Waktu kembali berlalu. Kini mereka menjalani hari lebih dari sekadar teman. Meski awalnya orang tua Dina sempat tak setuju, kini mereka berdua sudah mendapat restu mutlak dari orang tua mereka. Namun semakin lama, mereka semakin sulit menhabiskan waktu bersama dikarenakan jadwal praktikum yang semakin padat ditambah tugas-tugas kuliah lainnya. Akan tetapi, semua itu tak menghalangi mereka untuk saling mengabari keadaan mereka walau hanya melalui tatapan mata atau pun ucapan sampai jumpa di penghujung hari.

Hingga akhir semester tujuh lalu, Erico kembali memberanikan diri. Di depan Dina dan teman-temannya, ia berkata, “Din…, tunggu aku di hari kelulusan kita. Aku akan melamarmu di depan Orang tuamu.”

Seluruh insan Tuhan yang mendengar terperangat kaget dan takjub. Dina sendiri tak bisa berkata apa-apa. Ia hanya mengangguk dan meneteskan air mata. Akan kutunggu, katanya dalam hati.

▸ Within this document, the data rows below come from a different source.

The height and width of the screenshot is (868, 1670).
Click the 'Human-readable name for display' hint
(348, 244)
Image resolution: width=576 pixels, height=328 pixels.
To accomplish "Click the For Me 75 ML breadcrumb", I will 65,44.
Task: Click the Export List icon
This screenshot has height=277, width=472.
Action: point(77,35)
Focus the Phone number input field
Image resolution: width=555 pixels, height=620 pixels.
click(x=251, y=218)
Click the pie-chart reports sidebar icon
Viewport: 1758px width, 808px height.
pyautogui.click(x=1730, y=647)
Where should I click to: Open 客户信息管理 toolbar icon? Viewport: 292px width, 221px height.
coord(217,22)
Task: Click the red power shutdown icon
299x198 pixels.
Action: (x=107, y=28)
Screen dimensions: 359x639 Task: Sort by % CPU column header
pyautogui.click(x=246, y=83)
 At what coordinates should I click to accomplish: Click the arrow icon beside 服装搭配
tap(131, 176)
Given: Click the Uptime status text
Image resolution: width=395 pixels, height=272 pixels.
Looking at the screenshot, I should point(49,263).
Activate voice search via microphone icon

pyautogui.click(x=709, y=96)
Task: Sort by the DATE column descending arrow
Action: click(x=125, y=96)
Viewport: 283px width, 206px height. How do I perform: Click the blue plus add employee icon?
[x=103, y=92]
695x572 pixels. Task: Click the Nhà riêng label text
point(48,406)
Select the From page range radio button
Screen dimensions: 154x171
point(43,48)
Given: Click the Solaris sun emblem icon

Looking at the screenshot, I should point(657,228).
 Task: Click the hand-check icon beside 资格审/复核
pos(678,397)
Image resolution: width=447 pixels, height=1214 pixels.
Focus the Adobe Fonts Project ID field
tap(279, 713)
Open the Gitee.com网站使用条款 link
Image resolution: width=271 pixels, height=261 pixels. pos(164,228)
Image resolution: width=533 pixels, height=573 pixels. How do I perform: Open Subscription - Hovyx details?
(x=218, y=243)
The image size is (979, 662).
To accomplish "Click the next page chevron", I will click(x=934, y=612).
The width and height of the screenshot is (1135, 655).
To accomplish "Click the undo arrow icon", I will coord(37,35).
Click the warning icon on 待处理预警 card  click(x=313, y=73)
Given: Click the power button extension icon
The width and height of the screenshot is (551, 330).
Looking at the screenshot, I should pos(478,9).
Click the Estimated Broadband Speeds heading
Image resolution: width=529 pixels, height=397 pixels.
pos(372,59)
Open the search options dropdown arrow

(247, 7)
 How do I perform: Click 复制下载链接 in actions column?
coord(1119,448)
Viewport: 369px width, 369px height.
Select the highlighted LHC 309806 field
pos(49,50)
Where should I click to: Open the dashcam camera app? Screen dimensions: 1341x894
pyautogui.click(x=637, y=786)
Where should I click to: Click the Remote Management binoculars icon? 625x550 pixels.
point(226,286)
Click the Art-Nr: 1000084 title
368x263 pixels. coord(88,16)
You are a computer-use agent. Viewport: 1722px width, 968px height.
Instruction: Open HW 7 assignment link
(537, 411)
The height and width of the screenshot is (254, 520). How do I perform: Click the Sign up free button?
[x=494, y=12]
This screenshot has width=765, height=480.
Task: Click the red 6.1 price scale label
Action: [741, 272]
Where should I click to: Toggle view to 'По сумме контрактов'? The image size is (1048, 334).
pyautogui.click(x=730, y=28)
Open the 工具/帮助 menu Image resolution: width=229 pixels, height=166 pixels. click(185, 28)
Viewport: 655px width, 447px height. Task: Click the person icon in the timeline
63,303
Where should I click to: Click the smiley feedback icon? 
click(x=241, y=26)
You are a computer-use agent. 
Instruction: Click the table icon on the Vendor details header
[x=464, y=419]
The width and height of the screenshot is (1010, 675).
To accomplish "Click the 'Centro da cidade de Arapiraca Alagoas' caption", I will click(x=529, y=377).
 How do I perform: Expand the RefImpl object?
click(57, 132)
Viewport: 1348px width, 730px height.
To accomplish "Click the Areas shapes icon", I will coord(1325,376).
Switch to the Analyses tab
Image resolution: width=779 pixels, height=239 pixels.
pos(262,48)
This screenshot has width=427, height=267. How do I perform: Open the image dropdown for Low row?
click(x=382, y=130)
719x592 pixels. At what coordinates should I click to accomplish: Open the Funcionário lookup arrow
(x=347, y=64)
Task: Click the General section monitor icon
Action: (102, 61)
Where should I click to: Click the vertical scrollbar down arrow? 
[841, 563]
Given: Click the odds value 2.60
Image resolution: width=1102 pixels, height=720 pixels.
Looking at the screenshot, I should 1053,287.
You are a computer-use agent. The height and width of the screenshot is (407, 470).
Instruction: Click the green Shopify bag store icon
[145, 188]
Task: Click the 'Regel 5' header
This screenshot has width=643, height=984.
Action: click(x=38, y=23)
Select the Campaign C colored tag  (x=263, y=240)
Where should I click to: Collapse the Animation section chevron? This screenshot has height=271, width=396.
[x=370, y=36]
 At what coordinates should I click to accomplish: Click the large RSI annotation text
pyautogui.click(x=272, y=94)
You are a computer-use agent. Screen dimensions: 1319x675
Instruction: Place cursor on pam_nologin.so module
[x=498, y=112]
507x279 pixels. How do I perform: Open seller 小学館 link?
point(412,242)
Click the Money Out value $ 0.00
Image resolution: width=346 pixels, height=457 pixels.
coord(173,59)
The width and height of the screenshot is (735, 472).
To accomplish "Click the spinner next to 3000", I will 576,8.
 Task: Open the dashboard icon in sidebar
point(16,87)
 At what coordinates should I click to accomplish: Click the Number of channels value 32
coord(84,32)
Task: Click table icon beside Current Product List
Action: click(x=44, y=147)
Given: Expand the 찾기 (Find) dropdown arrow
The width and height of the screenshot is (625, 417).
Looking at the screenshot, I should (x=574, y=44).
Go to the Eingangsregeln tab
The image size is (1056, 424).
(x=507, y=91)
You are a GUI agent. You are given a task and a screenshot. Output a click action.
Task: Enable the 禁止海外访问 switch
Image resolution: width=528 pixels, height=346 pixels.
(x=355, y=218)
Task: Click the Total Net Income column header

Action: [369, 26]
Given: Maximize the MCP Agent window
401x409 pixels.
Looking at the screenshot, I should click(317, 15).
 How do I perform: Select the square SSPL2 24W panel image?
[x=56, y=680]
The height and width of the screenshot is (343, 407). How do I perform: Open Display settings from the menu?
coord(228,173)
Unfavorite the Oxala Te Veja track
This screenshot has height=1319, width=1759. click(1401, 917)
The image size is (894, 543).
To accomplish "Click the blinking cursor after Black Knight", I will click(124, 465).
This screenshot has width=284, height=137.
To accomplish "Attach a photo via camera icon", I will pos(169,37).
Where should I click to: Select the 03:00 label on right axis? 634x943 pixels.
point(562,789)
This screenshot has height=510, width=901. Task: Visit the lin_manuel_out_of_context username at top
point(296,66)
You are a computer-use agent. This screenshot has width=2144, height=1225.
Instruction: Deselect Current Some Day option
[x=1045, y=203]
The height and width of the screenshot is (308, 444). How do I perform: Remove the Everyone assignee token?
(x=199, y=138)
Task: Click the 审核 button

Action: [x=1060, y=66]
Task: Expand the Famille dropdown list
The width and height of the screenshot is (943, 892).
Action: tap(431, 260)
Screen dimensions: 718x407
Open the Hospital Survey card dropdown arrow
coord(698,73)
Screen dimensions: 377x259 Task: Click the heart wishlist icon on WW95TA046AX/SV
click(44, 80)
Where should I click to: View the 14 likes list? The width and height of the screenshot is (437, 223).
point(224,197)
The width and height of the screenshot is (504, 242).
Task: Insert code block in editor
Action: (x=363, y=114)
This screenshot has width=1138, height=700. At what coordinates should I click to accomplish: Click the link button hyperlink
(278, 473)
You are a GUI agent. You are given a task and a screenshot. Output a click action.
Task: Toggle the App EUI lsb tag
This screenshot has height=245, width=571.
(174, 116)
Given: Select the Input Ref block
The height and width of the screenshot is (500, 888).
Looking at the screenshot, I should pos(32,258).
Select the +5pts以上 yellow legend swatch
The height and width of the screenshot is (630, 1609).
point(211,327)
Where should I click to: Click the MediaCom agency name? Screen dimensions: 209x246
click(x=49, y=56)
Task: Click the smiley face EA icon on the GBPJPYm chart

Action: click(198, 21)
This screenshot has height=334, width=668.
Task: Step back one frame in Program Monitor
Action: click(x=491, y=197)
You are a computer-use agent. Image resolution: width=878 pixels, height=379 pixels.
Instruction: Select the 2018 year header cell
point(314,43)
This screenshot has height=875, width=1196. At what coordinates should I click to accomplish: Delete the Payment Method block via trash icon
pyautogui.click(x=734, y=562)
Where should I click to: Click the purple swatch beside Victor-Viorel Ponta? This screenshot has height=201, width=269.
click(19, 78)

Seluruh topi kelulusan dilemparkan ke langit setinggi-tingginya. Semua mahasiswa angkatan Dina dan Erico dinyatakan lulus cumlaude. Sebuah pencapaian yang luar biasa. Meskipun sempat terbawa suasana yang sangat menyenangkan sekaligus mengharukan, itu tak membuat Dina lupa akan janji yang Erico buat. Ia memperhatikan sekitarnya, mencari sosok Erico yang ia tunggu-tunggu.

Kemudian seseorang berteriak memanggilnya dari belakang. Itu adalah Erico yang ia cari-cari sedari tadi. Ia membawa se-bucket bunga mawar dan sebuah kotak kecil di tangannya yang lain. Belum juga Erico sampai di hadapan Dina, air matanya sudah mengalir menuruni pipinya hingga berujung di lesung pipinya.

Namun, suasana yang tak teratur mengakibatkan seseorang tak sengaja menyenggol Erico hingga ia terjatuh dan membuat kepala terbentur ujung panggung yang ada di dekatnya. Semua yang melihat kejadian tersebut terkejut dan panik. Dina? Ia tak bisa bergerak dari tempatnya berdiri. Badannya membatu sekeras batu tapi tanpa tenaga yang cukup untuk menopang dirinya. Sehingga ia jatuh pingsan.

Dina tersentak kaget dan membuka matanya. Napasnya terengah-engah. Ternyata hanya mimpi. Tapi rasanya nyata banget. Dina menutup matanya dengan lengan, berusaha mengatur napasnya dan menenangkan dirinya.

“Ada apa Din?”

Dina menatap suaminya yang masih setengah sadar. “Tidak apa-apa. Hanya mimpi buruk,” jawabnya. “Mimpi apa memangnya?” Dina menggelengkan kepala, menyentuh pipi suaminya, dan menjawab, “Sudah tidak penting lagi, karena kau ada di sini, Erico.”

“Happy Anniversary yang ke-40,” lanjutnya.

Dina memejamkan matanya untuk kembali tidur. Ia tertidur dengan ukiran senyum yang lebar di bibirnya. Namun, matanya meneteskan air mata, dadanya terasa semakin sesak saat ia menahan air matanya. Ia tak ingin membuka matanya, tapi semakin ia menolak semakin tubuhnya memberontak.

Hingga setelah beberapa lama, ia akhirnya membuka lagi matanya yang telah memerah. Alasan mengapa ia tak ingin membuka mata adalah karena selama ini sosok Erico hanya tinggal bayangan delusinya saja.

Sudah lewat dari dua tahun sejak kepergian Erico karena kecelakaan kerja. Meski Dina masih belum bisa mengikhlaskannya, tapi ia bersyukur karena pernikahannya terbilang yang paling harmonis di mata orang-orang sekitar.

Dina kembali menangis. “I miss you, darling. I really really miss you.”